5月16日、トランプ大統領は北朝鮮が米朝首脳会談の中止を示唆したことについて、「何も知らされていない。状況を見守る必要がある」と述べ、北朝鮮の出方を見守る姿勢を示しました。

トランプ大統領が何も知らされていないなど、在り得ません。

昨日のエントリーでも触れましたけれども、北朝鮮は、米韓合同軍事演習「マックス・サンダー」にを批判し、その中で、米朝首脳会談の中止を示唆したのですね。

そして、その「マックス・サンダー」に参加を予定していたB52爆撃機が急遽取り止めになっています。これは北朝鮮に譲歩した形になりますから、事前にトランプ大統領に連絡されていない筈がありません。

恐らく、これは、コメントしたくない時の常套句だと見るべきでしょうね。よく何かで訴えられた企業か何かが「訴状を見ていないのでコメントできない」というのと同じです。

ホワイトハウスのサンダース報道官は、「北朝鮮が会談を望むなら準備を整えるが、望まないならそれでも構わない……もし開催されなければ、引き続き最大限の圧力を掛け続ける」とコメントしていますから、多少の妥協はあるにせよ大方針は変わらないということです。

また、サンダース報道官は北朝鮮の対応について「想定内」と述べていて特に驚いた様子は見られません。

元駐英北朝鮮公使を務めた太永浩氏は、「北朝鮮の交渉はたいていこのようなやり方だ。初めに概念的に合意し、後でその概念の具体的な内容を聞いて破る。そのようして時間稼ぎをする。北朝鮮の完全な核廃棄を実現するには、それが可能だったとしても数年という時間と、数えきれないほど複雑な段階を経るべきだが、アメリカが果たしていつまで今のような断固たる態度を維持できるかも疑問だ」と述べていますけれども、そんなことはアメリカも承知の上です。

16日、ボルトン大統領補佐官は「見返りを期待する北朝鮮との際限ない協議に引きずり込まれるという過去の失敗は繰り返さない」といつでも交渉を打ち切る用意があるとコメントしています。

また、北朝鮮がボルトン補佐官を名指しで批判していることについても「私は連中に人間のくず、吸血動物、醜い男と呼ばれてきた。慣れている」と一蹴しました。

ボルトン補佐官は自分を批判した、北朝鮮の金桂寛・第1外務次官について「6カ国協議に出席していた古株で、問題の多い人物だ……北朝鮮が考えを変えた兆候である可能性もある」と指摘しています。
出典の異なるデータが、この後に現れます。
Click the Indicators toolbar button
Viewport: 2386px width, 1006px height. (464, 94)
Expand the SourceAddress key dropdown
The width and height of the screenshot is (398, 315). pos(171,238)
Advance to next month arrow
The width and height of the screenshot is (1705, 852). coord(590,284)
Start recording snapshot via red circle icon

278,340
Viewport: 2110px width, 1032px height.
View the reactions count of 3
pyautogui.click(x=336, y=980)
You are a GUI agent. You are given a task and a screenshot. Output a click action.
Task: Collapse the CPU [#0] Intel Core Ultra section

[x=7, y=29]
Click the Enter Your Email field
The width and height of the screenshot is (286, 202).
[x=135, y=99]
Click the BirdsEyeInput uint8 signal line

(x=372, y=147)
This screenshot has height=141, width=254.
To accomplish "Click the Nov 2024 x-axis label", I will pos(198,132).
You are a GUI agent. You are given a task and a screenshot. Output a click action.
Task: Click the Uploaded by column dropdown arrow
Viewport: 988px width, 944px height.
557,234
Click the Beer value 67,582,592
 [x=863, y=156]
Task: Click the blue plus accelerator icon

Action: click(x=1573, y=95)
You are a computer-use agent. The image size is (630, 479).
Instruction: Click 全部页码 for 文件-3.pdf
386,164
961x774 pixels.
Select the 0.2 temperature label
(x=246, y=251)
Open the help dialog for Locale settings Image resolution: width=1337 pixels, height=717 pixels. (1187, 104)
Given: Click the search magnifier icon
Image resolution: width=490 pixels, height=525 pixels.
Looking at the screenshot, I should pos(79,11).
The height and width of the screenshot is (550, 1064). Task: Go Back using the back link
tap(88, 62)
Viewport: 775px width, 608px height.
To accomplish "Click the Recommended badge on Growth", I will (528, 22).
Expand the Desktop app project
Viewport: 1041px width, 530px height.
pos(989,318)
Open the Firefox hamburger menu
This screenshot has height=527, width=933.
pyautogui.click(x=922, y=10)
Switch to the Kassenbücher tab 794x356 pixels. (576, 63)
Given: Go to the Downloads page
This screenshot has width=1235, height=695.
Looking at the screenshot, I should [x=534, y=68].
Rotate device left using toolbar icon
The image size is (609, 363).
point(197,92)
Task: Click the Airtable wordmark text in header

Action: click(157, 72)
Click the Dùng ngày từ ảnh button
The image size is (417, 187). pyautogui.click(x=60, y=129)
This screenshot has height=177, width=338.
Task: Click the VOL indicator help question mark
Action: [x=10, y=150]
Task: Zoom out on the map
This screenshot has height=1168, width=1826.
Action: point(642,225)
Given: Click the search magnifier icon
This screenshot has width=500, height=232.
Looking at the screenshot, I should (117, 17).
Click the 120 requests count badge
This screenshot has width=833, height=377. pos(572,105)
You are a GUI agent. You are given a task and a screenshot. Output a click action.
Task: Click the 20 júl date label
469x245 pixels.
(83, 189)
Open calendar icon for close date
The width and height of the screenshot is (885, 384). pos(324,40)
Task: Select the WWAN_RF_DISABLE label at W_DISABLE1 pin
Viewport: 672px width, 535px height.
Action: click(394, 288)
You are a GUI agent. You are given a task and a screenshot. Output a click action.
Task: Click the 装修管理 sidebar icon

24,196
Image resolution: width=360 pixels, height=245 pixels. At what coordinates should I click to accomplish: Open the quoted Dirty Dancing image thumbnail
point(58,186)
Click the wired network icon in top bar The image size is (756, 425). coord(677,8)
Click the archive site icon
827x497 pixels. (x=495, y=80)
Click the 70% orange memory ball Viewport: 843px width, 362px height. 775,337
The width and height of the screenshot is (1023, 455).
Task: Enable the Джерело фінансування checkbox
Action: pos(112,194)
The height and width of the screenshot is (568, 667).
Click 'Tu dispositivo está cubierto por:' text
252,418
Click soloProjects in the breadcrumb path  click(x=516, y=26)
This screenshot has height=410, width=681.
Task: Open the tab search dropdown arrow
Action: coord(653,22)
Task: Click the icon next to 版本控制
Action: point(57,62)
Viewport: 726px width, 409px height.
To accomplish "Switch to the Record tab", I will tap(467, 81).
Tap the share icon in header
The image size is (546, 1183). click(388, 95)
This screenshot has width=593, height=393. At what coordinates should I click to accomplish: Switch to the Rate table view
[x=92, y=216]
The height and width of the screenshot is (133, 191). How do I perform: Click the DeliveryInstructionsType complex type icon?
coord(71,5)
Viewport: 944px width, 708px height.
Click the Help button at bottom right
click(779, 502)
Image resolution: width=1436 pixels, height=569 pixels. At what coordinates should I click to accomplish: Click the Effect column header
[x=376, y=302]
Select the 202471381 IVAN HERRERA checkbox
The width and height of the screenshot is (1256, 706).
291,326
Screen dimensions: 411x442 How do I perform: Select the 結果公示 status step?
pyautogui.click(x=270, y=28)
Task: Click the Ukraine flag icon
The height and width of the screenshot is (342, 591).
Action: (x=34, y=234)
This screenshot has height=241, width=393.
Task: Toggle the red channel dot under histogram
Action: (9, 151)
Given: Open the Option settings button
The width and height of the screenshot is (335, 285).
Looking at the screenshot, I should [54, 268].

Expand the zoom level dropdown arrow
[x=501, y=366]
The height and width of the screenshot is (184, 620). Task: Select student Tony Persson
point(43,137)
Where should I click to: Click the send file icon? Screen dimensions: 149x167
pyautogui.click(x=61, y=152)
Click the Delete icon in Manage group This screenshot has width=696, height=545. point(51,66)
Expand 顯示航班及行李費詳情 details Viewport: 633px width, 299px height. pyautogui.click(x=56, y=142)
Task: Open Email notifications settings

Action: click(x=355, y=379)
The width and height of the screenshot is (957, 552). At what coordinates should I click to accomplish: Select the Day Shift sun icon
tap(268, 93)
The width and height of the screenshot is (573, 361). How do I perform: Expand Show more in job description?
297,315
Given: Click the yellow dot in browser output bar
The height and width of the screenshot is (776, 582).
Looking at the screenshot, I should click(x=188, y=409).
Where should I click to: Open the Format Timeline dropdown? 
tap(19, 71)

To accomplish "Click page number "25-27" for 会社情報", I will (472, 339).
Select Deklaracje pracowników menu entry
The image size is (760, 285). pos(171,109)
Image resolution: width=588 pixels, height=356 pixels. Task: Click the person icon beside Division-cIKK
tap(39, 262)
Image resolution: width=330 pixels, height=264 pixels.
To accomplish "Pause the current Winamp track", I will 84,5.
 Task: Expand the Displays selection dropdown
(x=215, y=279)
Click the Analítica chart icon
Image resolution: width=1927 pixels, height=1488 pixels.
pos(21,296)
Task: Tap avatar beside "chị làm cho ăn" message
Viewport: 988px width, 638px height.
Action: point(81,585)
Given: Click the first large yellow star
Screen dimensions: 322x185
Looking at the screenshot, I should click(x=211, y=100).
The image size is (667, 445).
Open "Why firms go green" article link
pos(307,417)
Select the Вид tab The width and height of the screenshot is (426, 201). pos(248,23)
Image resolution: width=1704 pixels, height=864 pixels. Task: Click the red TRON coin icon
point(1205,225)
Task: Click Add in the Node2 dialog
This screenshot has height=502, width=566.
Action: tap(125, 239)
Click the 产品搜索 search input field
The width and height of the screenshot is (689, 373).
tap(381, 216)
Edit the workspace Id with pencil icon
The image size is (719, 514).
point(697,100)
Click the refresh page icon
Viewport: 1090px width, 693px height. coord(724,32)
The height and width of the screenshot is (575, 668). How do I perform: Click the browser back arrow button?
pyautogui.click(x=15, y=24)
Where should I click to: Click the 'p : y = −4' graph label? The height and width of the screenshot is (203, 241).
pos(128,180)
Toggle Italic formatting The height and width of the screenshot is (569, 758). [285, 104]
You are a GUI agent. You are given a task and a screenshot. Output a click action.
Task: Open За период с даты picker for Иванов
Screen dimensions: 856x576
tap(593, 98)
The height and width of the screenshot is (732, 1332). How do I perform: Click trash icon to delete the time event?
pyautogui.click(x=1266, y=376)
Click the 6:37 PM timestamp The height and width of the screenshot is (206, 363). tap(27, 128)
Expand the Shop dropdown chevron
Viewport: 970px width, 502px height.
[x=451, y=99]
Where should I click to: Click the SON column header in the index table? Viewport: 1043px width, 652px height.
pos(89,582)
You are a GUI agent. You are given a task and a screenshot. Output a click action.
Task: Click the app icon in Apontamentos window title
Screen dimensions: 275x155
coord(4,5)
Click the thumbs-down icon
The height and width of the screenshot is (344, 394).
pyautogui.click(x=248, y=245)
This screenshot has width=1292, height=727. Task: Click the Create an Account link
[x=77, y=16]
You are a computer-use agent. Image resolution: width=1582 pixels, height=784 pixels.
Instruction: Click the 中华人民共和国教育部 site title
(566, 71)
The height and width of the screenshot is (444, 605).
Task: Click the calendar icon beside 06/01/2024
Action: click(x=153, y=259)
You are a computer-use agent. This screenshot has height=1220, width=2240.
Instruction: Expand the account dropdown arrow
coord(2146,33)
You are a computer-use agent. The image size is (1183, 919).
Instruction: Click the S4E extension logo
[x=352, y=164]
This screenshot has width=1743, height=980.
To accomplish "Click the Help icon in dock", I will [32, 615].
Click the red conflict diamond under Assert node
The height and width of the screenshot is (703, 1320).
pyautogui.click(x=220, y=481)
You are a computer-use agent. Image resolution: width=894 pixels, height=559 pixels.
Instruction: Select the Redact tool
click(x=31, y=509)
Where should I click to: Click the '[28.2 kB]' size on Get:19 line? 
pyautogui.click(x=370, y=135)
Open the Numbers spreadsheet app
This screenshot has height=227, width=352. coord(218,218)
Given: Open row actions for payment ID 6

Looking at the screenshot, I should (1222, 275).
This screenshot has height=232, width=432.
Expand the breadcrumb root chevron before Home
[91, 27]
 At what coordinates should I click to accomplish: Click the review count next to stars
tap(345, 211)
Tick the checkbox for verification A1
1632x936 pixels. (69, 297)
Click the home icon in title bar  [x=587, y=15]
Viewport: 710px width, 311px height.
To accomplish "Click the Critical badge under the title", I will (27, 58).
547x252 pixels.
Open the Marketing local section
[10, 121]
流石、長年北朝鮮を相手に交渉してきただけのことはあります。北朝鮮の恫喝もまるで相手にしていませんし、警戒を緩める様子はありません。

トランプ大統領がボルトン氏を補佐官に起用したことは、かなり北朝鮮にプレッシャーを与えているようですね。

この情勢変化に在韓米軍にも動きがあります。

17日、在日米海軍司令部は横須賀基地に配備されている原子力空母ロナルド・レーガンの艦載機が硫黄島の滑走路を空母に見立てて実施していた離着陸訓練(FCLP)を中断すると発表しました。

一部には、いよいよ実戦準備かとの噂もあるようです。

アメリカの素早い反応を見るに、やはり有事も念頭に置いておかなければならないと思いますね。